Repeat the data below exactly, with every entry included.

⟨

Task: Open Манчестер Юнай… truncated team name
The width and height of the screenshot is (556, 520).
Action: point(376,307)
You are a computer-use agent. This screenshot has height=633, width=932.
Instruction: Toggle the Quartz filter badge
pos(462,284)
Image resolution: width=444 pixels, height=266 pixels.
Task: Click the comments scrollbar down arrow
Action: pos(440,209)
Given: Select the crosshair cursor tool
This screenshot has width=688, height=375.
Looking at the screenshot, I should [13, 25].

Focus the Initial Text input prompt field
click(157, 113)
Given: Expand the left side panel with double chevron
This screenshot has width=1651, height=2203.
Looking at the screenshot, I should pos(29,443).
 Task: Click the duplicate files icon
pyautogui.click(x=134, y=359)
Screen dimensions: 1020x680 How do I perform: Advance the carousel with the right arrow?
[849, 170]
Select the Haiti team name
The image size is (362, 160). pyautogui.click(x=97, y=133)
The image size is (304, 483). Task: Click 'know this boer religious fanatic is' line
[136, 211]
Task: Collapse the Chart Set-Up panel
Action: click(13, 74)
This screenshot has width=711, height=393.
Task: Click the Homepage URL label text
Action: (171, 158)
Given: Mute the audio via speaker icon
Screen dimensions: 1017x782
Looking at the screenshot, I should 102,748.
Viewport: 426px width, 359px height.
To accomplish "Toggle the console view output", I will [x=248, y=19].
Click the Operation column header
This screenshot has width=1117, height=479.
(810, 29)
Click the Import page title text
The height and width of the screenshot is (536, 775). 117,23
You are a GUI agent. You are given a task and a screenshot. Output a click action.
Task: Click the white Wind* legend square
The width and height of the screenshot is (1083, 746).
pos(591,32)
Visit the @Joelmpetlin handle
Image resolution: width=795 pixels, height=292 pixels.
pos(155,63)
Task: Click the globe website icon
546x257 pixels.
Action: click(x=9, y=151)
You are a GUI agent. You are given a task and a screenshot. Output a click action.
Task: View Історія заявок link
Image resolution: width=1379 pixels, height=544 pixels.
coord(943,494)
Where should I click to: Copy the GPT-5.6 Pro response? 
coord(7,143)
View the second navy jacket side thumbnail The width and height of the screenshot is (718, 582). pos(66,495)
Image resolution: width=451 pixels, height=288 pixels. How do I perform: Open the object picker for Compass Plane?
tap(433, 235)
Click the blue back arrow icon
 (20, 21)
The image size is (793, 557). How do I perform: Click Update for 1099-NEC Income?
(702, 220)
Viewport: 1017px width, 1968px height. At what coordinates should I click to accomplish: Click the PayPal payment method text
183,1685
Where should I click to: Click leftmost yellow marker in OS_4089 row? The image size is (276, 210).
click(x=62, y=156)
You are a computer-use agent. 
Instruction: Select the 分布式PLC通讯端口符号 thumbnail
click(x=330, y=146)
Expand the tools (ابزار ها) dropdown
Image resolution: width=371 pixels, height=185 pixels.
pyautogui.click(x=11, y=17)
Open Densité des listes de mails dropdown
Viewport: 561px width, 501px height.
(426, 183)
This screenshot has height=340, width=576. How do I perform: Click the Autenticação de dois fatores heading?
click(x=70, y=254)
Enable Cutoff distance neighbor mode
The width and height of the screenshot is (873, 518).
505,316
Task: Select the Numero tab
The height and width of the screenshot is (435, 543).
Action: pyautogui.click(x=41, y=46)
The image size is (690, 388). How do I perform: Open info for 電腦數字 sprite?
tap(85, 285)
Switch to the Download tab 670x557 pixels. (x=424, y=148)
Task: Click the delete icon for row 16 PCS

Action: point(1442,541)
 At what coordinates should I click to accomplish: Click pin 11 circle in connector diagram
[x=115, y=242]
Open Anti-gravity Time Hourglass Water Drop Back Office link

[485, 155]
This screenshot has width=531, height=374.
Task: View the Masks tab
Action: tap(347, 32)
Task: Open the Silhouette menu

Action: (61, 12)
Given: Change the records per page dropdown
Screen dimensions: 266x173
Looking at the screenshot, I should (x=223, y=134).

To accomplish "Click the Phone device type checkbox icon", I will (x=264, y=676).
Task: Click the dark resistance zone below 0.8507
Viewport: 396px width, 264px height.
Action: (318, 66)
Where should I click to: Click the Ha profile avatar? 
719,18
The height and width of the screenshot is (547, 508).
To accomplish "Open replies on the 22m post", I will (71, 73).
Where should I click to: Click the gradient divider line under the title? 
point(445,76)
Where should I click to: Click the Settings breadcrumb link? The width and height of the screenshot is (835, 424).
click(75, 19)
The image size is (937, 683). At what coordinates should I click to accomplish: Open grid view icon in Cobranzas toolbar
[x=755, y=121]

⟩

### Exercise solution:
Task: Open Манчестер Юнай… truncated team name
The width and height of the screenshot is (556, 520).
Action: point(376,307)
You are a computer-use agent. This screenshot has height=633, width=932.
Instruction: Toggle the Quartz filter badge
pos(462,284)
Image resolution: width=444 pixels, height=266 pixels.
Task: Click the comments scrollbar down arrow
Action: pos(440,209)
Given: Select the crosshair cursor tool
This screenshot has width=688, height=375.
Looking at the screenshot, I should [13, 25].

Focus the Initial Text input prompt field
click(157, 113)
Given: Expand the left side panel with double chevron
This screenshot has width=1651, height=2203.
Looking at the screenshot, I should pos(29,443).
 Task: Click the duplicate files icon
pyautogui.click(x=134, y=359)
Screen dimensions: 1020x680 How do I perform: Advance the carousel with the right arrow?
[849, 170]
Select the Haiti team name
The image size is (362, 160). pyautogui.click(x=97, y=133)
The image size is (304, 483). Task: Click 'know this boer religious fanatic is' line
[136, 211]
Task: Collapse the Chart Set-Up panel
Action: click(13, 74)
This screenshot has width=711, height=393.
Task: Click the Homepage URL label text
Action: (171, 158)
Given: Mute the audio via speaker icon
Screen dimensions: 1017x782
Looking at the screenshot, I should 102,748.
Viewport: 426px width, 359px height.
To accomplish "Toggle the console view output", I will [x=248, y=19].
Click the Operation column header
This screenshot has width=1117, height=479.
(810, 29)
Click the Import page title text
The height and width of the screenshot is (536, 775). 117,23
You are a GUI agent. You are given a task and a screenshot. Output a click action.
Task: Click the white Wind* legend square
The width and height of the screenshot is (1083, 746).
pos(591,32)
Visit the @Joelmpetlin handle
Image resolution: width=795 pixels, height=292 pixels.
pos(155,63)
Task: Click the globe website icon
546x257 pixels.
Action: click(x=9, y=151)
You are a GUI agent. You are given a task and a screenshot. Output a click action.
Task: View Історія заявок link
Image resolution: width=1379 pixels, height=544 pixels.
coord(943,494)
Where should I click to: Copy the GPT-5.6 Pro response? 
coord(7,143)
View the second navy jacket side thumbnail The width and height of the screenshot is (718, 582). pos(66,495)
Image resolution: width=451 pixels, height=288 pixels. How do I perform: Open the object picker for Compass Plane?
tap(433, 235)
Click the blue back arrow icon
 (20, 21)
The image size is (793, 557). How do I perform: Click Update for 1099-NEC Income?
(702, 220)
Viewport: 1017px width, 1968px height. At what coordinates should I click to accomplish: Click the PayPal payment method text
183,1685
Where should I click to: Click leftmost yellow marker in OS_4089 row? The image size is (276, 210).
click(x=62, y=156)
You are a computer-use agent. 
Instruction: Select the 分布式PLC通讯端口符号 thumbnail
click(x=330, y=146)
Expand the tools (ابزار ها) dropdown
Image resolution: width=371 pixels, height=185 pixels.
pyautogui.click(x=11, y=17)
Open Densité des listes de mails dropdown
Viewport: 561px width, 501px height.
(426, 183)
This screenshot has height=340, width=576. How do I perform: Click the Autenticação de dois fatores heading?
click(x=70, y=254)
Enable Cutoff distance neighbor mode
The width and height of the screenshot is (873, 518).
505,316
Task: Select the Numero tab
The height and width of the screenshot is (435, 543).
Action: pyautogui.click(x=41, y=46)
The image size is (690, 388). How do I perform: Open info for 電腦數字 sprite?
tap(85, 285)
Switch to the Download tab 670x557 pixels. (x=424, y=148)
Task: Click the delete icon for row 16 PCS

Action: point(1442,541)
 At what coordinates should I click to accomplish: Click pin 11 circle in connector diagram
[x=115, y=242]
Open Anti-gravity Time Hourglass Water Drop Back Office link

[485, 155]
This screenshot has width=531, height=374.
Task: View the Masks tab
Action: tap(347, 32)
Task: Open the Silhouette menu

Action: (61, 12)
Given: Change the records per page dropdown
Screen dimensions: 266x173
Looking at the screenshot, I should (x=223, y=134).

To accomplish "Click the Phone device type checkbox icon", I will (x=264, y=676).
Task: Click the dark resistance zone below 0.8507
Viewport: 396px width, 264px height.
Action: (318, 66)
Where should I click to: Click the Ha profile avatar? 
719,18
The height and width of the screenshot is (547, 508).
To accomplish "Open replies on the 22m post", I will (71, 73).
Where should I click to: Click the gradient divider line under the title? 
point(445,76)
Where should I click to: Click the Settings breadcrumb link? The width and height of the screenshot is (835, 424).
click(75, 19)
The image size is (937, 683). At what coordinates should I click to accomplish: Open grid view icon in Cobranzas toolbar
[x=755, y=121]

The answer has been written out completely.